Update the stretch from the line containing "Task: Uncheck the Enable TLS support checkbox" through the line containing "coord(520,306)" by swapping "breadcrumb" for "path segment", with everything else left unchanged.

# Start of Supplied material

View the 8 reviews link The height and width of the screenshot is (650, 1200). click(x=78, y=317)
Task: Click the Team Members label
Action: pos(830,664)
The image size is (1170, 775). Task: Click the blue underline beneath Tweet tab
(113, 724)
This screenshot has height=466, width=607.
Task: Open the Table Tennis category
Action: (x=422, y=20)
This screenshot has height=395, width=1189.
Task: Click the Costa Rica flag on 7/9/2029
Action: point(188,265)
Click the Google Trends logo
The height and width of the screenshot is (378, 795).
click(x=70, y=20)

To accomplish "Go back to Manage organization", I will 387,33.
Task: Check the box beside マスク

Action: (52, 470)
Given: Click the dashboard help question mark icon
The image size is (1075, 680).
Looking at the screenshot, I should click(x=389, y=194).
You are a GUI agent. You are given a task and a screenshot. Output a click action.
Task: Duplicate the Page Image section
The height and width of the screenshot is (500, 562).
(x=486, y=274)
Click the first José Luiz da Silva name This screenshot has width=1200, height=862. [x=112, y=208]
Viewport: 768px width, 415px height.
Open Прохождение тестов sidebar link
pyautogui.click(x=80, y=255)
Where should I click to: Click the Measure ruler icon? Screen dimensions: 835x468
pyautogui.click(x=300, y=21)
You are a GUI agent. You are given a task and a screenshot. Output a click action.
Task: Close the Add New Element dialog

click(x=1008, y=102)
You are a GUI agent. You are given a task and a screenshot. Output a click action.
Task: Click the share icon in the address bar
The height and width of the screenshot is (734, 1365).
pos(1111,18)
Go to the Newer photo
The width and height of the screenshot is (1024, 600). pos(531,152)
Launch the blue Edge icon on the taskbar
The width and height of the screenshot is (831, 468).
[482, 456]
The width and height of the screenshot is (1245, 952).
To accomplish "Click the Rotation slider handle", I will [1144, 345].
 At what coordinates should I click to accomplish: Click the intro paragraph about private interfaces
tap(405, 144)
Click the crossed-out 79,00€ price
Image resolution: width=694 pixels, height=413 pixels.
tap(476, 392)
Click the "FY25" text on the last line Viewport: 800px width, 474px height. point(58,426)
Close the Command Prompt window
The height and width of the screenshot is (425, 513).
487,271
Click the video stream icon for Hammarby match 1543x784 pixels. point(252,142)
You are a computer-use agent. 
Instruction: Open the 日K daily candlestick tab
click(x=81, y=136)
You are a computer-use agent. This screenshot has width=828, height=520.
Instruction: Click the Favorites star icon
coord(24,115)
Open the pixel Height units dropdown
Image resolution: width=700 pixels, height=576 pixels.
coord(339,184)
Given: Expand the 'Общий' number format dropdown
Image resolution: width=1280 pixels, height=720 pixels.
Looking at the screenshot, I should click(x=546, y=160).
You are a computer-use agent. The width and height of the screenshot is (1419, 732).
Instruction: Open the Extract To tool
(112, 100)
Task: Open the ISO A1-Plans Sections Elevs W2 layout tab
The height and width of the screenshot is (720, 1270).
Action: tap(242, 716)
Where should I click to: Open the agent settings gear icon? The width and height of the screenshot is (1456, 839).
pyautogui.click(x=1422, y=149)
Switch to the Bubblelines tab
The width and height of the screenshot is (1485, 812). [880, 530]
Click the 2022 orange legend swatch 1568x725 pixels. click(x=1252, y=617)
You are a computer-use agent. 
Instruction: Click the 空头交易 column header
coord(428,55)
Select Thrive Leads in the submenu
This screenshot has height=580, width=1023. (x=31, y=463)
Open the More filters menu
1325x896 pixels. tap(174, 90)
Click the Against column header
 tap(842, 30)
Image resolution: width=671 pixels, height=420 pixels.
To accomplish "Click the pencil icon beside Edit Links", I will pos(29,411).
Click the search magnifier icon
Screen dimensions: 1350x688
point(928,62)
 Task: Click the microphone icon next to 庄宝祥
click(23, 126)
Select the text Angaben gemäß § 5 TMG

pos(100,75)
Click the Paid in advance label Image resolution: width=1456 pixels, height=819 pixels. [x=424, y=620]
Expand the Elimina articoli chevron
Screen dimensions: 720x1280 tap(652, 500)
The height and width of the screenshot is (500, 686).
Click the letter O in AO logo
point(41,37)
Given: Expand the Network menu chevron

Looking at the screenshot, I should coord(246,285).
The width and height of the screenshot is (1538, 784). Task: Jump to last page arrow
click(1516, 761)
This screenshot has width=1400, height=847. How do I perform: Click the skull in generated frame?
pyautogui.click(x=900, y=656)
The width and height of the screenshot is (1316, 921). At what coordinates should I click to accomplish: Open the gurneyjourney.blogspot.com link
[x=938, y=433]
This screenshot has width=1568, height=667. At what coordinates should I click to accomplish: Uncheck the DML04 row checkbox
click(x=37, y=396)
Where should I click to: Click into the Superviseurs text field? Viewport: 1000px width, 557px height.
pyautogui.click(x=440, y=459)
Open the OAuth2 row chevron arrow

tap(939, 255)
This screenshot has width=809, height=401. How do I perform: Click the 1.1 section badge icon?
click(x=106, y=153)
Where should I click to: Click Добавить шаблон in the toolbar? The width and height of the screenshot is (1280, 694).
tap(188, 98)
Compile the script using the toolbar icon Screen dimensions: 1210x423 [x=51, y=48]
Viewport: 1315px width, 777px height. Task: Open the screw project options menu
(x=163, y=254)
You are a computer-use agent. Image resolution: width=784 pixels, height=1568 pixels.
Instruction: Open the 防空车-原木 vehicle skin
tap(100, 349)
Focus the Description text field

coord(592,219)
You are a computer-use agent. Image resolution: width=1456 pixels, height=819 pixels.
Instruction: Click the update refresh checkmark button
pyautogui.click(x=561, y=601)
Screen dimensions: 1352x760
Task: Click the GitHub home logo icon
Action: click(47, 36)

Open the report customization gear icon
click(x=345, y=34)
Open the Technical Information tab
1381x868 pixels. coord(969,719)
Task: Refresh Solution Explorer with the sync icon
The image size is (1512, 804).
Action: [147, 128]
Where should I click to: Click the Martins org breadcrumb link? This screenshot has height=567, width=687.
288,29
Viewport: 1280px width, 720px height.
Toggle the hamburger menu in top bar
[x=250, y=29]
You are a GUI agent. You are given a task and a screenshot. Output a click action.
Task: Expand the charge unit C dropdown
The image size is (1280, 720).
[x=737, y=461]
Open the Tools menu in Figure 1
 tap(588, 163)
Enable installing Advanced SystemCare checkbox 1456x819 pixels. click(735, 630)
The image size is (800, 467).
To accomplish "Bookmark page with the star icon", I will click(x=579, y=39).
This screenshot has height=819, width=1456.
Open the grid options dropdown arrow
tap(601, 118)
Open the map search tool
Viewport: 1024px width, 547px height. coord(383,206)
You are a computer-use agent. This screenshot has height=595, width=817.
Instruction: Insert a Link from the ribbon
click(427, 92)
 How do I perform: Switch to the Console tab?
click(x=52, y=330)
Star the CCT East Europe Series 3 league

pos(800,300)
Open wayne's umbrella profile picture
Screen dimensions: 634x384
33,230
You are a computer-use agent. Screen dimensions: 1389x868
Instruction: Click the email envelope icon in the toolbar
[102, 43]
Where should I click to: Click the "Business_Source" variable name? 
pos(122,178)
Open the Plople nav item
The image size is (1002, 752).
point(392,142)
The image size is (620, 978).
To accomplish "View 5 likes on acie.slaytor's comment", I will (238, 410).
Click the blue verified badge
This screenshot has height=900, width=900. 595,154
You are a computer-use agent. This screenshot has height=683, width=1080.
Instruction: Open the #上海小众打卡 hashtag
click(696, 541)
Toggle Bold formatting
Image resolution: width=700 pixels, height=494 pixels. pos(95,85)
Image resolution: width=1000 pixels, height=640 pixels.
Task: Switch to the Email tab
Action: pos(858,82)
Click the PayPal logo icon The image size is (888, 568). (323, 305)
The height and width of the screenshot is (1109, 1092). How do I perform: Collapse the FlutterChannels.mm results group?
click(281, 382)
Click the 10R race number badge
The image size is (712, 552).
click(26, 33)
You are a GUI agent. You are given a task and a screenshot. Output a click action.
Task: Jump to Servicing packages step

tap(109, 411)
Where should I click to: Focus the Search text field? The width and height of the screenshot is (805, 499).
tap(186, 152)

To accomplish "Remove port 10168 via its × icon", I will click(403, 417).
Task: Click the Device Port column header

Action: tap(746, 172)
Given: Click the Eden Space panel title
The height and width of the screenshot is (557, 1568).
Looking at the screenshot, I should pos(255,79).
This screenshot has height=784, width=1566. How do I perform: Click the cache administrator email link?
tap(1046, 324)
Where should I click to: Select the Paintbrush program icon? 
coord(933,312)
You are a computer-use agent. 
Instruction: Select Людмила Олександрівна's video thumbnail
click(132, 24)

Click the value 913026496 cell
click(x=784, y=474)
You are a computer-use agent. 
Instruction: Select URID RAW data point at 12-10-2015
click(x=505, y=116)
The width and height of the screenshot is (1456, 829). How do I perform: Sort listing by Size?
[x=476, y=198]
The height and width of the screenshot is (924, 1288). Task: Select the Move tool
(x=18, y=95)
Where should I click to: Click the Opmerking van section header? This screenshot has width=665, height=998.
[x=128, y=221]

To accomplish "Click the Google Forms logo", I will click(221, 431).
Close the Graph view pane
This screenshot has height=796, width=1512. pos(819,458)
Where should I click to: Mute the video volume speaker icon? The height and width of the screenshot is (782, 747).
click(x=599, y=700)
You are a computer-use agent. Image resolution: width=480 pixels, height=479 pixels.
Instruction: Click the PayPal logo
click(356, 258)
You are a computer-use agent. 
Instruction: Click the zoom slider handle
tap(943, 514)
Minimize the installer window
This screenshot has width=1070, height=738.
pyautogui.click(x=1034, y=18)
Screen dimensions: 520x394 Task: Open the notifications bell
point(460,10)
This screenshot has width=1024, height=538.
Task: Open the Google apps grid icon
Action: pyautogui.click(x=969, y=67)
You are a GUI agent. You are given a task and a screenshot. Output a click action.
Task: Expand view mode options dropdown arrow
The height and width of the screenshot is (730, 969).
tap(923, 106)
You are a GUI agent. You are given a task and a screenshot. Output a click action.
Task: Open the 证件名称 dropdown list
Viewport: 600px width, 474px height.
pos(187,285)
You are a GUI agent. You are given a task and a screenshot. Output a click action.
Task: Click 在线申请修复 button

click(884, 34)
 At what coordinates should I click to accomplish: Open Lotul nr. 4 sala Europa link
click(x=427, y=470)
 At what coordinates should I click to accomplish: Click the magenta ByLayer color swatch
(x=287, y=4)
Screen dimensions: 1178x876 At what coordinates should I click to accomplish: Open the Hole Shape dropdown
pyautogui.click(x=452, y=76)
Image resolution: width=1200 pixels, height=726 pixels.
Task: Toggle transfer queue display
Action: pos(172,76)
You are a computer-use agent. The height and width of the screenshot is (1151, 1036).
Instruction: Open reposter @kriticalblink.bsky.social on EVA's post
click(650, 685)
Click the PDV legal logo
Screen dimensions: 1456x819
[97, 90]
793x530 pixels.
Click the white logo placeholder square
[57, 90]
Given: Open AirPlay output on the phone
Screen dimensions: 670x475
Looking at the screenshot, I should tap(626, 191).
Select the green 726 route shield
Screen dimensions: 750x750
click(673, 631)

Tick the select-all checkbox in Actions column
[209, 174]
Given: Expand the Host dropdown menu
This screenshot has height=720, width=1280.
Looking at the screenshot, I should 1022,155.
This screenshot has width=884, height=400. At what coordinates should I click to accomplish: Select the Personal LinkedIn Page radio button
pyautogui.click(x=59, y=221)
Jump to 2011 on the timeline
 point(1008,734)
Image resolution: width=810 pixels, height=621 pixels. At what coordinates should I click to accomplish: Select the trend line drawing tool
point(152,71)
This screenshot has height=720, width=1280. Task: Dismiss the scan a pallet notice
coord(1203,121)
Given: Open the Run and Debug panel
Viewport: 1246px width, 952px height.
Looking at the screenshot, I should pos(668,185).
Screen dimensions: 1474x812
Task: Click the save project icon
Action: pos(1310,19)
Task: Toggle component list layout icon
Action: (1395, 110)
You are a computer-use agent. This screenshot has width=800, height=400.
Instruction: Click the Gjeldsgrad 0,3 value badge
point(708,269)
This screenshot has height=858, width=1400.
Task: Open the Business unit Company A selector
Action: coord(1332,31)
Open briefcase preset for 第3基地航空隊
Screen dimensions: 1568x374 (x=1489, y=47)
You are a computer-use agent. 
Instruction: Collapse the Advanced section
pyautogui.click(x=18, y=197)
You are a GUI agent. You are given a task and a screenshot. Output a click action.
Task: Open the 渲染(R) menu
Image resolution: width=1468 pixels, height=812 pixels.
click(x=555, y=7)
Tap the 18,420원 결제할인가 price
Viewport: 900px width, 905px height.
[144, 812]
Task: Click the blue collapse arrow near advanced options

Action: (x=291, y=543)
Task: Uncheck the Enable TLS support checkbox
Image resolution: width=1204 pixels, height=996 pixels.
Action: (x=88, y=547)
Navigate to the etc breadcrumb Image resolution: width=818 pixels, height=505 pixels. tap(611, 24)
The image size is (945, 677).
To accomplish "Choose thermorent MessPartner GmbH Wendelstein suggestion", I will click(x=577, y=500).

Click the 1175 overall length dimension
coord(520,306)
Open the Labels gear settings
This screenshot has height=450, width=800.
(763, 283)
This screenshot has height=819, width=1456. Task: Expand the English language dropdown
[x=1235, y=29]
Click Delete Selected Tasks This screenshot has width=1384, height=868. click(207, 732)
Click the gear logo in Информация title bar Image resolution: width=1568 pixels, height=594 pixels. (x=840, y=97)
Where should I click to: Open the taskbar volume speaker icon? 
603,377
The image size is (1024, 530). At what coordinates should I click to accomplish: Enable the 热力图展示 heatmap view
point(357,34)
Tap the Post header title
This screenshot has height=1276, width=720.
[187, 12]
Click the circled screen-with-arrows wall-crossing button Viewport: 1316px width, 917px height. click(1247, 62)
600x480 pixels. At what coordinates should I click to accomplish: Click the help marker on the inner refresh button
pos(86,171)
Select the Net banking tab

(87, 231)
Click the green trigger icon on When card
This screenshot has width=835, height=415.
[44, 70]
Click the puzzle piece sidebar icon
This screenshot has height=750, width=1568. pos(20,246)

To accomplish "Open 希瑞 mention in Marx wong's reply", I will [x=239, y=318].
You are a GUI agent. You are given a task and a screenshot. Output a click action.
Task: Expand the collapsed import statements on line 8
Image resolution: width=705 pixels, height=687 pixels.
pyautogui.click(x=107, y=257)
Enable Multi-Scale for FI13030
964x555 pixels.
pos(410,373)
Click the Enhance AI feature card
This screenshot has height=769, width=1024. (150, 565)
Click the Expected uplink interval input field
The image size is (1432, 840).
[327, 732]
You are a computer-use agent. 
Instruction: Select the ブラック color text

# End of Supplied material

Correct response
Task: Uncheck the Enable TLS support checkbox
Image resolution: width=1204 pixels, height=996 pixels.
Action: (x=88, y=547)
Navigate to the etc path segment Image resolution: width=818 pixels, height=505 pixels. tap(611, 24)
The image size is (945, 677).
To accomplish "Choose thermorent MessPartner GmbH Wendelstein suggestion", I will click(x=577, y=500).

Click the 1175 overall length dimension
coord(520,306)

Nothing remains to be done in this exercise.